1. (Good) We talked about foster parent orientation. I have wanted to be a foster parent since high school, and it is something that we've talked about off and on for a few years. Sweets wasn't too keen on the idea, assuming that we would have our own kids "soon" and didn't want to complicate things. Now that our own kids might not factor in, we've decided to at least go to the orientation to see what it's all about. Sweets is still hesitant (rightly so) because things are so up in the air with us, but we'll at least have our bases covered when/if we want to pursue it.
2. (Good) Medicated cycle? I got an appointment with the RE for the 23rd. We will develop a game plan and see if we want to pursue a medicated cycle (we are leaning towards no here, but it's still TBD).
3. (Good) We decided our plan for the holidays. Our next IUIs will probably be the day after Thanksgiving, and Xmas day. So, we are going to sit out Xmas, because we will be traveling to my in laws, who do not know.
4. (Bad) I have mentioned to Sweets previously that Xmas will be hard for me this year and we revisited this conversation at dinner. Not only are we traveling away from my family, but we will be sitting out a cycle AND his sister is pregnant with her FOURTH child. She has had two pregnancies since we have been trying. She's also one of those people who I KNOW will pressure us ("when are you going to have kids???? you've been married FOREVER! don't you want them???" etc, etc)
This opened up "can of worms" conversation number 5, and I was "that" crazy woman at dinner, arguing with her husband and certainly ruining the dinners of the people sitting next to me.
5. (Bad, very EXTREMELY bad) I cannot stand my sister in law, and Sweets is very close with her. I, for the most part, keep my mouth shut about it, and put on the nice face and she "thinks I'm great," according to Sweets. I do NOT WANT HER KNOWING about our IF, and Sweets wants to tell her, because they are close. We'll call her Sasha.
There are several reasons why I don't want Sasha knowing, and why I don't like her (and this post would be extremely long if I decided to go into them all, but I'll try to just gloss over a few).

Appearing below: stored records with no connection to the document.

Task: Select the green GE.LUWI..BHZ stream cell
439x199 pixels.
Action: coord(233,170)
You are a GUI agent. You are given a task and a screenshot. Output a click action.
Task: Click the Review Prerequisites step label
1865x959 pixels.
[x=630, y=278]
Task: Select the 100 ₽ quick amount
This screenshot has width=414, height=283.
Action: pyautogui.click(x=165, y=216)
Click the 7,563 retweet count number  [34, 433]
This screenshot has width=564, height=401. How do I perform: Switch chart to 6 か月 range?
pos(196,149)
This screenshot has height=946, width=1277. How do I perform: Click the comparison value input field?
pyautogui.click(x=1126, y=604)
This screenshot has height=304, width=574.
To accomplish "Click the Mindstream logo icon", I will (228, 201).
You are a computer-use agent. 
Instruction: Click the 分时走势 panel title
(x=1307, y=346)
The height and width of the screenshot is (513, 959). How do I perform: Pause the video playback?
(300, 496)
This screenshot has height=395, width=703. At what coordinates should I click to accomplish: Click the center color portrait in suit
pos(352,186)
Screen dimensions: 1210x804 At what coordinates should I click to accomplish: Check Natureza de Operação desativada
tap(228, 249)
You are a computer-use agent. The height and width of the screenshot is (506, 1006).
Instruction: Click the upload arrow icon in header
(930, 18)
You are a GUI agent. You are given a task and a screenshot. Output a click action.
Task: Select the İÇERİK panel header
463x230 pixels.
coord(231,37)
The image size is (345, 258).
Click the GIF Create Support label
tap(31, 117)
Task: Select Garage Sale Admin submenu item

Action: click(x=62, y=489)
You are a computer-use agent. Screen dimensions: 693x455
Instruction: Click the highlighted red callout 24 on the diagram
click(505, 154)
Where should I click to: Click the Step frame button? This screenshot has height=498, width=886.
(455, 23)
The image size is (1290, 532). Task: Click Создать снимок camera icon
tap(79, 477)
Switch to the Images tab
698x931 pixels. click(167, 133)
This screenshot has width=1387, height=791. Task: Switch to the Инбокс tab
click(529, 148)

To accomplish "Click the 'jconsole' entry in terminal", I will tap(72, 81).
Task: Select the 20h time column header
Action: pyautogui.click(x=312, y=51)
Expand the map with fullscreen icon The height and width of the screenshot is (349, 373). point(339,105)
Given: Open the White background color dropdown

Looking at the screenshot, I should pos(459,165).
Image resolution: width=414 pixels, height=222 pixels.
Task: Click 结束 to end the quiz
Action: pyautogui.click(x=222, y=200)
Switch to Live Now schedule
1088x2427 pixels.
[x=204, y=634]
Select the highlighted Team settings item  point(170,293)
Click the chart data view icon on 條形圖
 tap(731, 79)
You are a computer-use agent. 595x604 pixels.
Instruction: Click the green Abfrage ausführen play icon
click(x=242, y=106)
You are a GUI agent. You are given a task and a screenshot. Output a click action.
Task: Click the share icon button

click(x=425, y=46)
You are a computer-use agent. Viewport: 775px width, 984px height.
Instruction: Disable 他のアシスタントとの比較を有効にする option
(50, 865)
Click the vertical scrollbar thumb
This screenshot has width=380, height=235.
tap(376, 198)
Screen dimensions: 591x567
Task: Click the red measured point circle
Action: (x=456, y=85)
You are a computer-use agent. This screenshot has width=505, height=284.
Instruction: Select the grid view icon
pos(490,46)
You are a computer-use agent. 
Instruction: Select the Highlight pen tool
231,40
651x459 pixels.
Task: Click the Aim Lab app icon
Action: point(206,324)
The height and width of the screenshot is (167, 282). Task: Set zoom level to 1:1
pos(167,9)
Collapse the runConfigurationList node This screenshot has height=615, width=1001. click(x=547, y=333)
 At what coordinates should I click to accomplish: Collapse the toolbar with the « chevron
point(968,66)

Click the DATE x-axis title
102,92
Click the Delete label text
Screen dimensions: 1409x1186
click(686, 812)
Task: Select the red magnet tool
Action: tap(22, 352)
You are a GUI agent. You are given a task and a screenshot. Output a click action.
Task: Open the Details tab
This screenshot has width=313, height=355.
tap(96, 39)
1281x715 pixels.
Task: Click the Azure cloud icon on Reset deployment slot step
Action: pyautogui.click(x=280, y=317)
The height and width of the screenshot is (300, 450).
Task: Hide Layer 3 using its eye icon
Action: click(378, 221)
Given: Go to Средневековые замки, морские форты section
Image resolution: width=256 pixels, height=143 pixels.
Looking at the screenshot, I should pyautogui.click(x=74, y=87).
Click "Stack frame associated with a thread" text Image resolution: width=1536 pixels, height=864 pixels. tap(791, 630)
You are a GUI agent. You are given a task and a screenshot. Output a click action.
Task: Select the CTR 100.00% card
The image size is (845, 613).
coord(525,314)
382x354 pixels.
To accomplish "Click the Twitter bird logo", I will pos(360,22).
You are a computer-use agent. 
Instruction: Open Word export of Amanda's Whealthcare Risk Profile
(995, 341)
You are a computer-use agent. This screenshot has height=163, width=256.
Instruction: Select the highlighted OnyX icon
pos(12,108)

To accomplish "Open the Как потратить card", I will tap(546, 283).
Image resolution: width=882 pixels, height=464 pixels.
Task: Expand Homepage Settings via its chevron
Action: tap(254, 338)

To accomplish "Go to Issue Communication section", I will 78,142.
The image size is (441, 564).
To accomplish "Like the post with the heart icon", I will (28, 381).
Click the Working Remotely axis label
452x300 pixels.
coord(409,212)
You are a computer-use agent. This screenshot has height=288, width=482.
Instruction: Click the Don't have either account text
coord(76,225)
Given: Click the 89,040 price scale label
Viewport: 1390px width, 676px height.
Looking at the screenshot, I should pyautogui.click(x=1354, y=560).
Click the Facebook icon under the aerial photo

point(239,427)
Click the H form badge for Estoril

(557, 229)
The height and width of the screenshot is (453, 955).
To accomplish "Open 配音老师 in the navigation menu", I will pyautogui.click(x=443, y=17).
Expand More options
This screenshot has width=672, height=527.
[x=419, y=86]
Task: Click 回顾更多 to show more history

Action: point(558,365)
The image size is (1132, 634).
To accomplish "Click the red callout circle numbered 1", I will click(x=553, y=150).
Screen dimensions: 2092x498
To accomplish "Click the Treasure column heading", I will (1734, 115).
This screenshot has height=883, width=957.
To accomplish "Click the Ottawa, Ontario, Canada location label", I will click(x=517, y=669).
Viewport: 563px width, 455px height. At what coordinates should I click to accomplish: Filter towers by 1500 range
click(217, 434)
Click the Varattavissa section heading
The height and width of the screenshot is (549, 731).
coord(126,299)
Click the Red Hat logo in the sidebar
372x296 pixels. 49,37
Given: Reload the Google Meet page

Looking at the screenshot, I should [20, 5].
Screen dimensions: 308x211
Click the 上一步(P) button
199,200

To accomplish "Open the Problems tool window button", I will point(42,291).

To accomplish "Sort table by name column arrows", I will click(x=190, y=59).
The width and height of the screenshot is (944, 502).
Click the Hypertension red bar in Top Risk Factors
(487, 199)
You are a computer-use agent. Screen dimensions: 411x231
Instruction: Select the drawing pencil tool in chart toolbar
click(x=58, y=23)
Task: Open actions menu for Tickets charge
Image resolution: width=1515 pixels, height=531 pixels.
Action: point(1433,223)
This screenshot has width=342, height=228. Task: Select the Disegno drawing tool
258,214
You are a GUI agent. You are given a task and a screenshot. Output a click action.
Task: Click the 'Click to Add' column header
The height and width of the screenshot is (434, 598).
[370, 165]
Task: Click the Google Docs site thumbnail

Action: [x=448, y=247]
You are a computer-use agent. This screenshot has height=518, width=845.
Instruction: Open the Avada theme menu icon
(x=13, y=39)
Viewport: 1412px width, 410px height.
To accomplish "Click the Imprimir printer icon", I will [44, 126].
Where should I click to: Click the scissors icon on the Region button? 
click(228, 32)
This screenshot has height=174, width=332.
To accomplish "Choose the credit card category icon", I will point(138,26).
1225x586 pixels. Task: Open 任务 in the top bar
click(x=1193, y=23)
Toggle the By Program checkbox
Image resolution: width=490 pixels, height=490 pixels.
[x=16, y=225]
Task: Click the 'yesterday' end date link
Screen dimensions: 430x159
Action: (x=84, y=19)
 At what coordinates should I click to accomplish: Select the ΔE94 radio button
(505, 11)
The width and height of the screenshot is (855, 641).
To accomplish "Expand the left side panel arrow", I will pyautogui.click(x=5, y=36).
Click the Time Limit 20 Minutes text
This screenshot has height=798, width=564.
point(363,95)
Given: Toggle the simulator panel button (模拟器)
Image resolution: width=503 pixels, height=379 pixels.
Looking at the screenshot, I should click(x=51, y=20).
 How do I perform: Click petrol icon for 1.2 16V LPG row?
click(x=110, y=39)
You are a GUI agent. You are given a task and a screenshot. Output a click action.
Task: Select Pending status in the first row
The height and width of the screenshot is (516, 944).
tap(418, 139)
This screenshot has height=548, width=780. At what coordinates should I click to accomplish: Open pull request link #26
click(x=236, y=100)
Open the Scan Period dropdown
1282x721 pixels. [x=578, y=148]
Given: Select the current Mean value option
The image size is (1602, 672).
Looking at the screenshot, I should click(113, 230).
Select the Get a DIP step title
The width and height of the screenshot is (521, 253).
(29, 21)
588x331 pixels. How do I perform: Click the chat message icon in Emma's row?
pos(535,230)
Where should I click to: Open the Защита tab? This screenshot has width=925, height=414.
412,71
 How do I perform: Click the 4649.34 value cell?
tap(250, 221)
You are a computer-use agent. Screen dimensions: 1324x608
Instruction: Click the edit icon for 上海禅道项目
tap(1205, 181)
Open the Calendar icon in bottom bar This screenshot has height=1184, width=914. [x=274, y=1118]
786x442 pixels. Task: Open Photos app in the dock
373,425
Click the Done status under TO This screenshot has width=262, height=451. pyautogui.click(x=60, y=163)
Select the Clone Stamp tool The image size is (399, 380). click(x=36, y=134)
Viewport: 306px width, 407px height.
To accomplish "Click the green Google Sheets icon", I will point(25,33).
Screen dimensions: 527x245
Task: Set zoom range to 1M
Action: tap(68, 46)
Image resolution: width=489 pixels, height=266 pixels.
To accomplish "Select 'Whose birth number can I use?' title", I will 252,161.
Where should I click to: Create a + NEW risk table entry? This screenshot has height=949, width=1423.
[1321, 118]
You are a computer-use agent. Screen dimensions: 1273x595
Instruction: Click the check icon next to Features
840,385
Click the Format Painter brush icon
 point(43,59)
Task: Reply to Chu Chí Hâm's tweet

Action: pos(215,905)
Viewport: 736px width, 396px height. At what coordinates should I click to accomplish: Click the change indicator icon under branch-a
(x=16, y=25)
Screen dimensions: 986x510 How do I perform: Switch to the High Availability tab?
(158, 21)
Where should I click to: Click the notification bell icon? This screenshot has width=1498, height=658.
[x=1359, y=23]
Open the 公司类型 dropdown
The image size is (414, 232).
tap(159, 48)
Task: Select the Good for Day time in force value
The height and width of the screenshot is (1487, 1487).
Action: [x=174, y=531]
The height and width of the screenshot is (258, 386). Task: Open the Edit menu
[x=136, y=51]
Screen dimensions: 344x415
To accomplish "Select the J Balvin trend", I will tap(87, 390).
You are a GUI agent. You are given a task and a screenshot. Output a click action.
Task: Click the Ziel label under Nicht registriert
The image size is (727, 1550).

I don't like her for one main reason: she is extremely selfish. She did not attend our wedding, or my bridal shower because it was not convenient for her to be there. When we travel across the country to see Sweets' family, she can't be bothered to make the trip down to his mom's house to see us, and we then have to make the 3 hour drive (in addition to the 6 hour flight) to see her. There is much more to this story but it's whole-other-post-worthy. This is strike number one.
I don't want her to know about her IF for the same reason I don't want to tell my own mother: I don't trust her to keep her mouth shut. There is good reason for my trepidation. A cousin of theirs recently had to terminate a pregnancy (a very wanted pregnancy) for medical reasons. While they are telling everyone else that she miscarried, Sasha knows the real reason and talked to Sweets about it. This is strike number two.
Sasha is also close with their other sister (Fiona) who has a terrible gossiping problem. So, a common scene of drama in the in laws house is that Fiona spreads everyone else's gossip around (including Sasha's). Strike number three.
My worry is that even if she didn't spread it herself, that Sasha would tell Fiona, and it would get around to everyone in the family. And, while we may end up telling everyone some day, I do not want to feel pressured to tell everyone because people are suddenly finding out from the gossip mill.
Does anyone else have any problems with gossips in their family? It seems like I'm getting it from both sides and now I'm wondering if I'm just being overly sensitive about the whole thing. Maybe I'm worrying for nothing, and we should just tell people. Sigh, I don't know.
The only way to counteract gossip is to be completely open all the time. People will talk about you no matter what you do. I think the whole baby making process is one of the hardest things to be open about, but it might benefit you to be honest. That way, no one can be "wondering" while they make up stories about you. If they know the truth, you probably won't hear too much more about it.
ReplyDeleteNo matter how you decide to address your husband's sister, I hope you have wonderful holidays!